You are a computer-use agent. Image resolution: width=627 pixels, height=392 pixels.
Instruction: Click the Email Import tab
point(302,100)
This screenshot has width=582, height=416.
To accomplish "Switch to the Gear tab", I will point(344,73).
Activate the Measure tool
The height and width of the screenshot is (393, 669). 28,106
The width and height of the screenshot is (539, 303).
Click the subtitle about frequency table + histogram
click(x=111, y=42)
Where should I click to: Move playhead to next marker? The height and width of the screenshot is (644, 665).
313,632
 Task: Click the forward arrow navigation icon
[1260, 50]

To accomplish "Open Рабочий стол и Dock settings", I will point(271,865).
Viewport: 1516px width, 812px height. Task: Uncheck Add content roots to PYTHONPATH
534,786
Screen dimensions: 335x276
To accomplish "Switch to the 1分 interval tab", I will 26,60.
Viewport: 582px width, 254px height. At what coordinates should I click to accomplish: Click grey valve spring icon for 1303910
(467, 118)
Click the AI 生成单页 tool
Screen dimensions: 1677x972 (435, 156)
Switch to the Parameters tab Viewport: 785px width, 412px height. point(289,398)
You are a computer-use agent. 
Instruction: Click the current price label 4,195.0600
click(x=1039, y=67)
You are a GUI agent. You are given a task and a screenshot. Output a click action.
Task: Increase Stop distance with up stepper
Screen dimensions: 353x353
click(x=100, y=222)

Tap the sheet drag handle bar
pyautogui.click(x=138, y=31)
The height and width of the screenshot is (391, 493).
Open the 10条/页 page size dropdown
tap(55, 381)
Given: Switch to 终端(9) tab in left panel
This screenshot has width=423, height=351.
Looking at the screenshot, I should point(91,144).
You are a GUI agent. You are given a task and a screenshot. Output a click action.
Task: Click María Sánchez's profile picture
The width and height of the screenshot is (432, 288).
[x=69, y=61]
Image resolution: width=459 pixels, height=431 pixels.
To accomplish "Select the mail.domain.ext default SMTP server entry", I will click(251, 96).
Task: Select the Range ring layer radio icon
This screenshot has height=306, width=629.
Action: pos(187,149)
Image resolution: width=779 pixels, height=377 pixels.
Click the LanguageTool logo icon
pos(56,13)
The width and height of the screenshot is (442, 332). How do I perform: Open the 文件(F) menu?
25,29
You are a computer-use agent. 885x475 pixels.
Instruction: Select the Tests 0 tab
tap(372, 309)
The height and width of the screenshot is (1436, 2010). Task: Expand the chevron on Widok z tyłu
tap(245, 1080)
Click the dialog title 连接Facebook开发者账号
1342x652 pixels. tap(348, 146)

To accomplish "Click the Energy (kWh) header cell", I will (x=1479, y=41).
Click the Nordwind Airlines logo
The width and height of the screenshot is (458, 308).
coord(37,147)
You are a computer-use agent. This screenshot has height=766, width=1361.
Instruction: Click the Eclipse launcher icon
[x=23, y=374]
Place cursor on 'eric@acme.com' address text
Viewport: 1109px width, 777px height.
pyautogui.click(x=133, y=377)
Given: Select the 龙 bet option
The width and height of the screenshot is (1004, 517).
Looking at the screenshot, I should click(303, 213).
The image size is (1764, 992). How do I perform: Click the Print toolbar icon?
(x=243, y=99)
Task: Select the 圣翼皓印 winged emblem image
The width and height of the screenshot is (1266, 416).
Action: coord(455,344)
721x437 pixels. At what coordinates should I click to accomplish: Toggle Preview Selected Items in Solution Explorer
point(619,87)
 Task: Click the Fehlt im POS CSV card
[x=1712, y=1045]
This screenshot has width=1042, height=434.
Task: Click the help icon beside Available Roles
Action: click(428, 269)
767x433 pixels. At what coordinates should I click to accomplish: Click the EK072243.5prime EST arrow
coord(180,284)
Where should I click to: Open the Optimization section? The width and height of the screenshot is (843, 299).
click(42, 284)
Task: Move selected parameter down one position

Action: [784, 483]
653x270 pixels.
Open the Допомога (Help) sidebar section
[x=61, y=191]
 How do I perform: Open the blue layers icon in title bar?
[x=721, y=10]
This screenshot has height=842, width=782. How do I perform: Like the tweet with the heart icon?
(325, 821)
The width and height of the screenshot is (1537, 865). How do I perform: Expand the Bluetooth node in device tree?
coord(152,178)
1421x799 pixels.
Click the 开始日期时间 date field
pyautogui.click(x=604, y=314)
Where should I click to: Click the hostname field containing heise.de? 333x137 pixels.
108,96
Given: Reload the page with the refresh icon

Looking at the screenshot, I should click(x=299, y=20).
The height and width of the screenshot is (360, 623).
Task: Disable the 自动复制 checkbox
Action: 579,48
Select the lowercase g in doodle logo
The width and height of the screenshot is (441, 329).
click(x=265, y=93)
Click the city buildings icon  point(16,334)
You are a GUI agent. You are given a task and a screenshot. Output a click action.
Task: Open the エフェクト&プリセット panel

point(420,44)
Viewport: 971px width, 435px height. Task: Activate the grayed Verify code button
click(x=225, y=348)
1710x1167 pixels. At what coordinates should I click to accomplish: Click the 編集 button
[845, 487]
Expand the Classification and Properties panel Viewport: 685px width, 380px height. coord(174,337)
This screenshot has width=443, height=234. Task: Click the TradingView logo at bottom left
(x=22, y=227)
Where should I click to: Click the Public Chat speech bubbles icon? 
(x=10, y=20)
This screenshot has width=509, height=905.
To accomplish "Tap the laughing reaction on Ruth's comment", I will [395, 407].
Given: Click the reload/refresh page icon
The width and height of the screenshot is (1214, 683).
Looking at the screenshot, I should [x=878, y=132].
——
▸ **Short exercise**: Rewrite the lines from the one containing "Click the city" through the end of the items, both included, with "panel" changed to "pane" and everything else left unchanged.

▸ **Completed task**:
Click the city buildings icon  point(16,334)
You are a GUI agent. You are given a task and a screenshot. Output a click action.
Task: Open the エフェクト&プリセット pane

point(420,44)
Viewport: 971px width, 435px height. Task: Activate the grayed Verify code button
click(x=225, y=348)
1710x1167 pixels. At what coordinates should I click to accomplish: Click the 編集 button
[845, 487]
Expand the Classification and Properties pane Viewport: 685px width, 380px height. coord(174,337)
This screenshot has width=443, height=234. Task: Click the TradingView logo at bottom left
(x=22, y=227)
Where should I click to: Click the Public Chat speech bubbles icon? 
(x=10, y=20)
This screenshot has width=509, height=905.
To accomplish "Tap the laughing reaction on Ruth's comment", I will [395, 407].
Given: Click the reload/refresh page icon
The width and height of the screenshot is (1214, 683).
Looking at the screenshot, I should [x=878, y=132].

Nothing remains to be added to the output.